_Records for locating words and elements_.
══════

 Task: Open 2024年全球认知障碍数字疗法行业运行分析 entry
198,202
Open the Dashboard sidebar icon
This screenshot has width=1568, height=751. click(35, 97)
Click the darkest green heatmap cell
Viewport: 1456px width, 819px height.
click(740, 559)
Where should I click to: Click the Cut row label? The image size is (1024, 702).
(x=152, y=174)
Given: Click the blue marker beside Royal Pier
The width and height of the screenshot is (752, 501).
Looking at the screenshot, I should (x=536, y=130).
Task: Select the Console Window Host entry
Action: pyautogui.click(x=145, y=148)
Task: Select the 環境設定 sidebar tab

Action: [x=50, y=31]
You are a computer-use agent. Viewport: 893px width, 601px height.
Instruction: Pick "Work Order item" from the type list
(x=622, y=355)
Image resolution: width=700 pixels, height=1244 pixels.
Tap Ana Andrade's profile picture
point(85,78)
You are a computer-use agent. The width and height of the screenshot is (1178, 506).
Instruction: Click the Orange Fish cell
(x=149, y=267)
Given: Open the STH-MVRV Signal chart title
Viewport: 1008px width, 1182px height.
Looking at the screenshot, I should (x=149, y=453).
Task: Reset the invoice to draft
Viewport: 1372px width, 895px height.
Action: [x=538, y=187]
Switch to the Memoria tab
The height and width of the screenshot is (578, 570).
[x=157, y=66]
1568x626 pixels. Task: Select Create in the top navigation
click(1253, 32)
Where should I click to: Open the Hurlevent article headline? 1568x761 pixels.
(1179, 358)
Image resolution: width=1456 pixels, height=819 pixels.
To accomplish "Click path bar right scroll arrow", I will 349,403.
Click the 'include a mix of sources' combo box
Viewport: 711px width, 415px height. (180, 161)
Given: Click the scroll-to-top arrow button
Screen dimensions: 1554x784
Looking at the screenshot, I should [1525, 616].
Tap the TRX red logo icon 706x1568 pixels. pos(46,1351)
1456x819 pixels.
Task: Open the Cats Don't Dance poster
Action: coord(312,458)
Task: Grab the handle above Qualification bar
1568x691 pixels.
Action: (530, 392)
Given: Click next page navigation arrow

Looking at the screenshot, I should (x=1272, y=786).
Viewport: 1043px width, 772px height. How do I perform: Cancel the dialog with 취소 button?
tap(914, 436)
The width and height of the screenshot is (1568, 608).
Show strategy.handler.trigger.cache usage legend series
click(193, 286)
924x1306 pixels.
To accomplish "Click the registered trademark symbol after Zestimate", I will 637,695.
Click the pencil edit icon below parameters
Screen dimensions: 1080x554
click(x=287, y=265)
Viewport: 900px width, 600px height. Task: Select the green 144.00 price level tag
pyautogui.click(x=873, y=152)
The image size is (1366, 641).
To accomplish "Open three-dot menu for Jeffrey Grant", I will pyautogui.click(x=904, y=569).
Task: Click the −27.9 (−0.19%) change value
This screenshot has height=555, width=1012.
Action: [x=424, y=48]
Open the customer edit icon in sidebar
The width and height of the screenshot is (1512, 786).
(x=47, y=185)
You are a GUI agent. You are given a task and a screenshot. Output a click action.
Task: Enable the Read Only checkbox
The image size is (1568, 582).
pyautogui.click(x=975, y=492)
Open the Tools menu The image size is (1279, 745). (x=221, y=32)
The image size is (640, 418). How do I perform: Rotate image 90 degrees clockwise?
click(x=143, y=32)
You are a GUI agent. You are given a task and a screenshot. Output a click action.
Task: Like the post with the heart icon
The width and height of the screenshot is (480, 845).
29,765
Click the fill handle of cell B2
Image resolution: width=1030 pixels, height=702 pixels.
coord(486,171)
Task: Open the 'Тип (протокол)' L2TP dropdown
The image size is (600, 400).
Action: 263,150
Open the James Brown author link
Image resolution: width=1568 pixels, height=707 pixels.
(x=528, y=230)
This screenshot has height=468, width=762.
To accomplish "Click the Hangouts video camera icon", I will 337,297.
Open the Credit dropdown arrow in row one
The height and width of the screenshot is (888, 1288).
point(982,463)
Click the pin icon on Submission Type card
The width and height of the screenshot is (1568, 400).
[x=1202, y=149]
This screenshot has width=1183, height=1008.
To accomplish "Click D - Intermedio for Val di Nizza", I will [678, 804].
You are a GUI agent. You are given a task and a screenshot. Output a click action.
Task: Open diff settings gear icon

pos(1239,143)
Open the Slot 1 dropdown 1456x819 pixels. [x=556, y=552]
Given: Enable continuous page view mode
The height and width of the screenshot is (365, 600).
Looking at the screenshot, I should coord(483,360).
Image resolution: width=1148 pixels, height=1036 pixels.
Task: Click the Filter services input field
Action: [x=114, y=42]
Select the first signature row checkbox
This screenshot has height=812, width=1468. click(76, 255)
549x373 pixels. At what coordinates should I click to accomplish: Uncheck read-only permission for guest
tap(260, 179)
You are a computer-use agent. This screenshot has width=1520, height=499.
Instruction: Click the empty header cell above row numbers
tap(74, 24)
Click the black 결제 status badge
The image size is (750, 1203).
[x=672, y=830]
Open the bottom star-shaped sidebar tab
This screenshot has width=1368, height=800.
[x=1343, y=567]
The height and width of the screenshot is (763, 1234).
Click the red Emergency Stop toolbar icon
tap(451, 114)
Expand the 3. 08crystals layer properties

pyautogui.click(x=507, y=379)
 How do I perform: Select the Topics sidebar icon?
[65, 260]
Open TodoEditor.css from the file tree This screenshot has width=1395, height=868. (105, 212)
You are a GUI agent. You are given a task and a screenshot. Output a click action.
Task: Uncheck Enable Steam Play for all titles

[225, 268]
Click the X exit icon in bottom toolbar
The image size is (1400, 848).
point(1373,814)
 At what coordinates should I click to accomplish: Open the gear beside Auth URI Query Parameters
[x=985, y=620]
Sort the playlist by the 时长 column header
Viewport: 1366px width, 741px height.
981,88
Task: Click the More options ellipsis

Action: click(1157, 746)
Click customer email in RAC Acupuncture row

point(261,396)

══════

_Task requirements_.
Update the records above by swapping each "Given:" for "Goal:", keeping everything else the same.

_The reply_.
 Task: Open 2024年全球认知障碍数字疗法行业运行分析 entry
198,202
Open the Dashboard sidebar icon
This screenshot has width=1568, height=751. click(35, 97)
Click the darkest green heatmap cell
Viewport: 1456px width, 819px height.
click(740, 559)
Where should I click to: Click the Cut row label? The image size is (1024, 702).
(x=152, y=174)
Goal: Click the blue marker beside Royal Pier
The width and height of the screenshot is (752, 501).
Looking at the screenshot, I should (x=536, y=130).
Task: Select the Console Window Host entry
Action: pyautogui.click(x=145, y=148)
Task: Select the 環境設定 sidebar tab

Action: [x=50, y=31]
You are a computer-use agent. Viewport: 893px width, 601px height.
Instruction: Pick "Work Order item" from the type list
(x=622, y=355)
Image resolution: width=700 pixels, height=1244 pixels.
Tap Ana Andrade's profile picture
point(85,78)
You are a computer-use agent. The width and height of the screenshot is (1178, 506).
Instruction: Click the Orange Fish cell
(x=149, y=267)
Goal: Open the STH-MVRV Signal chart title
Viewport: 1008px width, 1182px height.
Looking at the screenshot, I should (x=149, y=453).
Task: Reset the invoice to draft
Viewport: 1372px width, 895px height.
Action: [x=538, y=187]
Switch to the Memoria tab
The height and width of the screenshot is (578, 570).
[x=157, y=66]
1568x626 pixels. Task: Select Create in the top navigation
click(1253, 32)
Where should I click to: Open the Hurlevent article headline? 1568x761 pixels.
(1179, 358)
Image resolution: width=1456 pixels, height=819 pixels.
To accomplish "Click path bar right scroll arrow", I will 349,403.
Click the 'include a mix of sources' combo box
Viewport: 711px width, 415px height. (180, 161)
Goal: Click the scroll-to-top arrow button
Screen dimensions: 1554x784
Looking at the screenshot, I should [1525, 616].
Tap the TRX red logo icon 706x1568 pixels. pos(46,1351)
1456x819 pixels.
Task: Open the Cats Don't Dance poster
Action: coord(312,458)
Task: Grab the handle above Qualification bar
1568x691 pixels.
Action: (530, 392)
Goal: Click next page navigation arrow

Looking at the screenshot, I should (x=1272, y=786).
Viewport: 1043px width, 772px height. How do I perform: Cancel the dialog with 취소 button?
tap(914, 436)
The width and height of the screenshot is (1568, 608).
Show strategy.handler.trigger.cache usage legend series
click(193, 286)
924x1306 pixels.
To accomplish "Click the registered trademark symbol after Zestimate", I will 637,695.
Click the pencil edit icon below parameters
Screen dimensions: 1080x554
click(x=287, y=265)
Viewport: 900px width, 600px height. Task: Select the green 144.00 price level tag
pyautogui.click(x=873, y=152)
The image size is (1366, 641).
To accomplish "Open three-dot menu for Jeffrey Grant", I will pyautogui.click(x=904, y=569).
Task: Click the −27.9 (−0.19%) change value
This screenshot has height=555, width=1012.
Action: [x=424, y=48]
Open the customer edit icon in sidebar
The width and height of the screenshot is (1512, 786).
(x=47, y=185)
You are a GUI agent. You are given a task and a screenshot. Output a click action.
Task: Enable the Read Only checkbox
The image size is (1568, 582).
pyautogui.click(x=975, y=492)
Open the Tools menu The image size is (1279, 745). (x=221, y=32)
The image size is (640, 418). How do I perform: Rotate image 90 degrees clockwise?
click(x=143, y=32)
You are a GUI agent. You are given a task and a screenshot. Output a click action.
Task: Like the post with the heart icon
The width and height of the screenshot is (480, 845).
29,765
Click the fill handle of cell B2
Image resolution: width=1030 pixels, height=702 pixels.
coord(486,171)
Task: Open the 'Тип (протокол)' L2TP dropdown
The image size is (600, 400).
Action: 263,150
Open the James Brown author link
Image resolution: width=1568 pixels, height=707 pixels.
(x=528, y=230)
This screenshot has height=468, width=762.
To accomplish "Click the Hangouts video camera icon", I will 337,297.
Open the Credit dropdown arrow in row one
The height and width of the screenshot is (888, 1288).
point(982,463)
Click the pin icon on Submission Type card
The width and height of the screenshot is (1568, 400).
[x=1202, y=149]
This screenshot has width=1183, height=1008.
To accomplish "Click D - Intermedio for Val di Nizza", I will [678, 804].
You are a GUI agent. You are given a task and a screenshot. Output a click action.
Task: Open diff settings gear icon

pos(1239,143)
Open the Slot 1 dropdown 1456x819 pixels. [x=556, y=552]
Goal: Enable continuous page view mode
The height and width of the screenshot is (365, 600).
Looking at the screenshot, I should coord(483,360).
Image resolution: width=1148 pixels, height=1036 pixels.
Task: Click the Filter services input field
Action: [x=114, y=42]
Select the first signature row checkbox
This screenshot has height=812, width=1468. click(76, 255)
549x373 pixels. At what coordinates should I click to accomplish: Uncheck read-only permission for guest
tap(260, 179)
You are a computer-use agent. This screenshot has width=1520, height=499.
Instruction: Click the empty header cell above row numbers
tap(74, 24)
Click the black 결제 status badge
The image size is (750, 1203).
[x=672, y=830]
Open the bottom star-shaped sidebar tab
This screenshot has width=1368, height=800.
[x=1343, y=567]
The height and width of the screenshot is (763, 1234).
Click the red Emergency Stop toolbar icon
tap(451, 114)
Expand the 3. 08crystals layer properties

pyautogui.click(x=507, y=379)
 How do I perform: Select the Topics sidebar icon?
[65, 260]
Open TodoEditor.css from the file tree This screenshot has width=1395, height=868. (105, 212)
You are a GUI agent. You are given a task and a screenshot. Output a click action.
Task: Uncheck Enable Steam Play for all titles

[225, 268]
Click the X exit icon in bottom toolbar
The image size is (1400, 848).
point(1373,814)
 At what coordinates should I click to accomplish: Open the gear beside Auth URI Query Parameters
[x=985, y=620]
Sort the playlist by the 时长 column header
Viewport: 1366px width, 741px height.
981,88
Task: Click the More options ellipsis

Action: click(1157, 746)
Click customer email in RAC Acupuncture row

point(261,396)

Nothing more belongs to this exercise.